The Gambler (1997)
7/10
Luck Be A Lady To Fyodor
29 January 2010
Someone decided that the story of Fyodor Dostoyevsky writing The Gambler might be a better story than the novella itself. Thus this film The Gambler came into being.

Michael Gambon plays Dostoyevsky who is really under the gun. He should have had a lawyer looking over the contract he signed with a publisher. He had a year to deliver a novel to them and if he didn't everything word he ever would write would belong to that selfsame publisher. Of course our friend Fyodor spent the advance quite liberally on his pleasures and now he's got only a month to deliver a book.

So Gambon takes the unusual step of hiring a live-in stenographer to take down his words played by Jodhi May. She gets to live and observe the Dostoyevsky family their talents and their excesses. From which came the novella The Gambler.

Gambon plays Dostoyevsky as a man like a lot of gifted people, someone whose talents seem to entitle them to excessive behavior. To be sure this also was a man survived Siberian exile and is probably enjoying the fleshpots of Moscow as much as he can.

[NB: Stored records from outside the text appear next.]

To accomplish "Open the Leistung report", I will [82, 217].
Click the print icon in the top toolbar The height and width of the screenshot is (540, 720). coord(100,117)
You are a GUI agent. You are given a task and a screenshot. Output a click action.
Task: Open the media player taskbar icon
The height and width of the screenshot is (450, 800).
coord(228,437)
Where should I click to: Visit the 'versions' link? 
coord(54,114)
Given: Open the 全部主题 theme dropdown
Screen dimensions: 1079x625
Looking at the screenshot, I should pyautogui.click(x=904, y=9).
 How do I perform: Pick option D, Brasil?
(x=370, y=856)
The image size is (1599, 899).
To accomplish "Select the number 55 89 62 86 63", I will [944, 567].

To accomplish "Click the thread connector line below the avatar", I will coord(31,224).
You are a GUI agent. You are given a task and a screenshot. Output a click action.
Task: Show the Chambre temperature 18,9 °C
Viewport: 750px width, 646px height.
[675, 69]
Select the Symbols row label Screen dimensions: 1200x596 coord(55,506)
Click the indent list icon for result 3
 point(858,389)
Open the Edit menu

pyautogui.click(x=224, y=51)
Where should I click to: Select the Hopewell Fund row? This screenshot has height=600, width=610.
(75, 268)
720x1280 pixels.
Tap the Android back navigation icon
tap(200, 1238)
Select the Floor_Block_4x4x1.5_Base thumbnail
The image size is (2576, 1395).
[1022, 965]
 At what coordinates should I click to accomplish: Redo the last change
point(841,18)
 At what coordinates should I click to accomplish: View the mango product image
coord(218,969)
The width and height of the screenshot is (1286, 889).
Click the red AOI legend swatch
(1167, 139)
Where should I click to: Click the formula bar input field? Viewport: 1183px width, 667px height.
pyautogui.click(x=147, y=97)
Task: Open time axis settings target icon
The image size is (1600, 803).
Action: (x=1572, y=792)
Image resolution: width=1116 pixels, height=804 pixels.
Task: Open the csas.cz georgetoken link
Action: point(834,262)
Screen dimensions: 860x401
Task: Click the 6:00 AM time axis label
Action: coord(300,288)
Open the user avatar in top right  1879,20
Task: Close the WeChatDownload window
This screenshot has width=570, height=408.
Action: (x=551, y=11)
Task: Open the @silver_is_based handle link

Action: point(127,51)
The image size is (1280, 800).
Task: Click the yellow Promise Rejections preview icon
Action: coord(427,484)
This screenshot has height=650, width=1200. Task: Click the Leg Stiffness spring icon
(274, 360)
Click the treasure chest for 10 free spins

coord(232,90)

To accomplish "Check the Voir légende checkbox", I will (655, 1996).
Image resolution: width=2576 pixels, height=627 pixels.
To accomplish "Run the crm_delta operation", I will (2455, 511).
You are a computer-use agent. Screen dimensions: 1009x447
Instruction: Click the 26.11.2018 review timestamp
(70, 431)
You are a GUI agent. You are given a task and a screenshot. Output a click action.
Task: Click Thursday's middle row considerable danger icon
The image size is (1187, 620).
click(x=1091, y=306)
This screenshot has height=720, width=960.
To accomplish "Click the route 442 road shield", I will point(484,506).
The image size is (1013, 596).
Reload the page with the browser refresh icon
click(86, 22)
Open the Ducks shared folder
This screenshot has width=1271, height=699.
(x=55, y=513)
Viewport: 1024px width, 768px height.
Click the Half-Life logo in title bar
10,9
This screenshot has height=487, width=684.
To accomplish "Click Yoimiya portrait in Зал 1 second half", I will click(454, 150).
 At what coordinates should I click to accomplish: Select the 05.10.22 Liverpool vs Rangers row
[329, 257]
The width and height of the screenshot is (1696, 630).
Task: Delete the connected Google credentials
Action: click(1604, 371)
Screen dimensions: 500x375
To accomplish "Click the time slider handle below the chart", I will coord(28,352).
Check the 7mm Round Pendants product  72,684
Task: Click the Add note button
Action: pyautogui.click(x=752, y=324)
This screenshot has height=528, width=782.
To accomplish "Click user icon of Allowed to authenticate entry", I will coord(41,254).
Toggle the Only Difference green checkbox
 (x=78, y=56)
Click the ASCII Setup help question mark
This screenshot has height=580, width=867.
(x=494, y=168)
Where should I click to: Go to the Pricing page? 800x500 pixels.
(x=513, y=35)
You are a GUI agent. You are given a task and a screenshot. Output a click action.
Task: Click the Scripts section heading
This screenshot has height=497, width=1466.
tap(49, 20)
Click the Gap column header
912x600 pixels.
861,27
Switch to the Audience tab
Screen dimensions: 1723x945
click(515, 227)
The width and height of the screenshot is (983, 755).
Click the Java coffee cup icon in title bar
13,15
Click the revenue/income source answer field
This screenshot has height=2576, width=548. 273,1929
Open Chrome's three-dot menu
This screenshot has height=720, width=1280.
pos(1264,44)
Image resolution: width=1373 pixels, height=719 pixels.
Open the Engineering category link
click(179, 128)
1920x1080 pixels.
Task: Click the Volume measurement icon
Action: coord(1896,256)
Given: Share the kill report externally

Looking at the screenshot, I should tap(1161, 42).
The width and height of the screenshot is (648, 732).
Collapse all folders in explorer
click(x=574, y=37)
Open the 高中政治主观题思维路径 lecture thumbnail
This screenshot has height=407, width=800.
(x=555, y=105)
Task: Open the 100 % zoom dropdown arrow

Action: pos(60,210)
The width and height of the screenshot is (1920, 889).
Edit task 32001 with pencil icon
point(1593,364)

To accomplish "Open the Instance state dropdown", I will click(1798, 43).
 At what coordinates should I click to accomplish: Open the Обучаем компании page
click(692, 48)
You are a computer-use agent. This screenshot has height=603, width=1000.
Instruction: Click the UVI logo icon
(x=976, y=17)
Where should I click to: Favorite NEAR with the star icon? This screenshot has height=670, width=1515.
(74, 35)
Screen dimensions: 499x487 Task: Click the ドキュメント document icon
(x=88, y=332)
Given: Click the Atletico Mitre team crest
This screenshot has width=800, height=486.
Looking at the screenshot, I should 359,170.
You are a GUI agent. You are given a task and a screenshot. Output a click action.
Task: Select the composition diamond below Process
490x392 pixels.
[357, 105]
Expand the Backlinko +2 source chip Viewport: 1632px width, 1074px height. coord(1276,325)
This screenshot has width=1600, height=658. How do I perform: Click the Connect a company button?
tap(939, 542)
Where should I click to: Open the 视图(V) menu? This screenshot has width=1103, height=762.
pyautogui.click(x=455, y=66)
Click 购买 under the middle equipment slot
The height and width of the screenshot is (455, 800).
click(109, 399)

The Gambler is also the final appearance of recent centenarian Luise Rainer. She plays the live person who became the grandmother in the novella who threw her fortune away at roulette. Unless someone gets the idea to team Luise with upcoming centenarian Gloria Stuart and wouldn't that be an interesting film, I doubt she's doing another. It's worth it to see her give one bravura performance.

Great literature gets born under unusual circumstances. Talk about publish or perish. The Gambler is an interesting piece on the life of its creator Fyodor Doestoyevsky.